Checklist of Arkansas State Publications Received by the University of Arkansas Library PDF Download
Are you looking for read ebook online? Search for your book and save it on your Kindle device, PC, phones or tablets. Download Checklist of Arkansas State Publications Received by the University of Arkansas Library PDF full book. Access full book title Checklist of Arkansas State Publications Received by the University of Arkansas Library by . Download full books in PDF and EPUB format.
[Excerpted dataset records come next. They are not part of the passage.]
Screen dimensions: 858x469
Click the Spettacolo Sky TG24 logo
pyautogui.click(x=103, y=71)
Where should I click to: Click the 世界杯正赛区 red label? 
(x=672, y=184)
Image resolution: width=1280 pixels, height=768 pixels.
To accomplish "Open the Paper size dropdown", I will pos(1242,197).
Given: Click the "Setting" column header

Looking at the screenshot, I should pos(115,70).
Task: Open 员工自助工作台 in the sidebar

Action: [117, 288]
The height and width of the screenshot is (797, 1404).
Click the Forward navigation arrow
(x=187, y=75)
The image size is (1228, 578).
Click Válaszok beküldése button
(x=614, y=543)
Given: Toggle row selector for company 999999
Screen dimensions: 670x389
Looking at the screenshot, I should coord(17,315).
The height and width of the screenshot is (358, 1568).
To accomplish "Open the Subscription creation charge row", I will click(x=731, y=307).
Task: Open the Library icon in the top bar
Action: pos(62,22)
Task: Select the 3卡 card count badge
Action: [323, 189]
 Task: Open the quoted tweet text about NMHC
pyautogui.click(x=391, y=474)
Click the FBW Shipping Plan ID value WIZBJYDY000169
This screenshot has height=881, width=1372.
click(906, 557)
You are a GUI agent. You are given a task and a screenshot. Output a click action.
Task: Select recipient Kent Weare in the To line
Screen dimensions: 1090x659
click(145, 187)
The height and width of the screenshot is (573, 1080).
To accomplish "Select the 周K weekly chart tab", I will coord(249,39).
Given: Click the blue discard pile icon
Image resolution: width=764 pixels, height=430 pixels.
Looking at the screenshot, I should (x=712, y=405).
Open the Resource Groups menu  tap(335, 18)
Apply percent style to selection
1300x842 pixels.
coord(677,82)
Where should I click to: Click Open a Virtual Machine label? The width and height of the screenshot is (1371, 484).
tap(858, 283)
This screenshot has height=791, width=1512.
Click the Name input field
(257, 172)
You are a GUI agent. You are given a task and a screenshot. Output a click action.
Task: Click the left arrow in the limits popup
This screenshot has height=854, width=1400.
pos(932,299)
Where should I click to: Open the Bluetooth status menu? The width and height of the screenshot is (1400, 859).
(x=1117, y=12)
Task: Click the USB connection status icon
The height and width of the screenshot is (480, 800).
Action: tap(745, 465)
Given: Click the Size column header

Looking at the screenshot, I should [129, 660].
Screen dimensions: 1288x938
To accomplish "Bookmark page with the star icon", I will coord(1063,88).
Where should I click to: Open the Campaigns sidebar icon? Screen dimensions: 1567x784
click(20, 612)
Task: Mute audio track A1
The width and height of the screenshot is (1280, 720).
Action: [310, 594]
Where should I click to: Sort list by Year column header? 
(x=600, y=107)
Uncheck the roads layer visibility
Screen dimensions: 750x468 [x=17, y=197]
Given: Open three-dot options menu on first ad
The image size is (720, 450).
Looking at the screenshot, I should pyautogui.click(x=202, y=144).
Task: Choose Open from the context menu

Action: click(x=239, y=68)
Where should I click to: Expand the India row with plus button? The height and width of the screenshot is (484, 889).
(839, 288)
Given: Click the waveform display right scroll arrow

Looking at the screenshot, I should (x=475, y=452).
Author: United States. Department of Housing and Urban Development. Library and Information Division Publisher: ISBN: Category : City planning Languages : en Pages : 970
Author: Gunnar Myrdal Publisher: Routledge ISBN: 1351532030 Category : Political Science Languages : en Pages : 812
Book Description
In this landmark effort to understand African American people in the New World, Gunnar Myrdal provides deep insight into the contradictions of American democracy as well as a study of a people within a people. The title of the book, 'An American Dilemma', refers to the moral contradiction of a nation torn between allegiance to its highest ideals and awareness of the base realities of racial discrimination. The touchstone of this classic is the jarring discrepancy between the American creed of respect for the inalienable rights to freedom, justice, and opportunity for all and the pervasive violations of the dignity of blacks. The appendices are a gold mine of information, theory, and methodology. Indeed, two of the appendices were issued as a separate work given their importance for systematic theory in social research. The new introduction by Sissela Bok offers a remarkably intimate yet rigorously objective appraisal of Myrdal—a social scientist who wanted to see himself as an analytic intellectual, yet had an unbending desire to bring about change. 'An American Dilemma' is testimonial to the man as well as the ideas he espoused. When it first appeared 'An American Dilemma' was called "the most penetrating and important book on contemporary American civilization" by Robert S. Lynd; "One of the best political commentaries on American life that has ever been written" in The American Political Science Review; and a book with "a novelty and a courage seldom found in American discussions either of our total society or of the part which the Negro plays in it" in 'The American Sociological Review'. It is a foundation work for all those concerned with the history and current status of race relations in the United States.
Author: Jeannie Whayne Publisher: LSU Press ISBN: 080713855X Category : History Languages : en Pages : 322
Book Description
In Delta Empire: Lee Wilson and the Transformation of Agriculture in the New South Jeannie Whayne employs the fascinating history of a powerful plantation owner in the Arkansas delta to recount the evolution of southern agriculture from the late nineteenth century through World War II. After his father’s death in 1870, Robert E. “Lee” Wilson inherited 400 acres of land in Mississippi County, Arkansas. Over his lifetime, he transformed that inheritance into a 50,000-acre lumber operation and cotton plantation. Early on, Wilson saw an opportunity in the swampy local terrain, which sold for as little as fifty cents an acre, to satisfy an expanding national market for Arkansas forest reserves. He also led the fundamental transformation of the landscape, involving the drainage of tens of thousands of acres of land, in order to create the vast agricultural empire he envisioned. A consummate manager, Wilson employed the tenancy and sharecropping system to his advantage while earning a reputation for fair treatment of laborers, a reputation—Whayne suggests—not entirely deserved. He cultivated a cadre of relatives and employees from whom he expected absolute devotion. Leveraging every asset during his life and often deeply in debt, Wilson saved his company from bankruptcy several times, leaving it to the next generation to successfully steer the business through the challenges of the 1930s and World War II. Delta Empire traces the transition from the labor-intensive sharecropping and tenancy system to the capital-intensive neo-plantations of the post–World War II era to the portfolio plantation model. Through Wilson’s story Whayne provides a compelling case study of strategic innovation and the changing economy of the South in the late nineteenth century.
Author: Gunnar Myrdal Publisher: Transaction Publishers ISBN: 1560008563 Category : Social Science Languages : en Pages : 814
Book Description
This landmark effort to understand African-American people in the New World provides deep insight into the contradictions of American democracy as well as a study of a people within a people. The touchstone of this classic is the jarring discrepancy between the American creed of respect for the inalienable rights to freedom, justice, and opportunity for all and the pervasive violations of the dignity of blacks.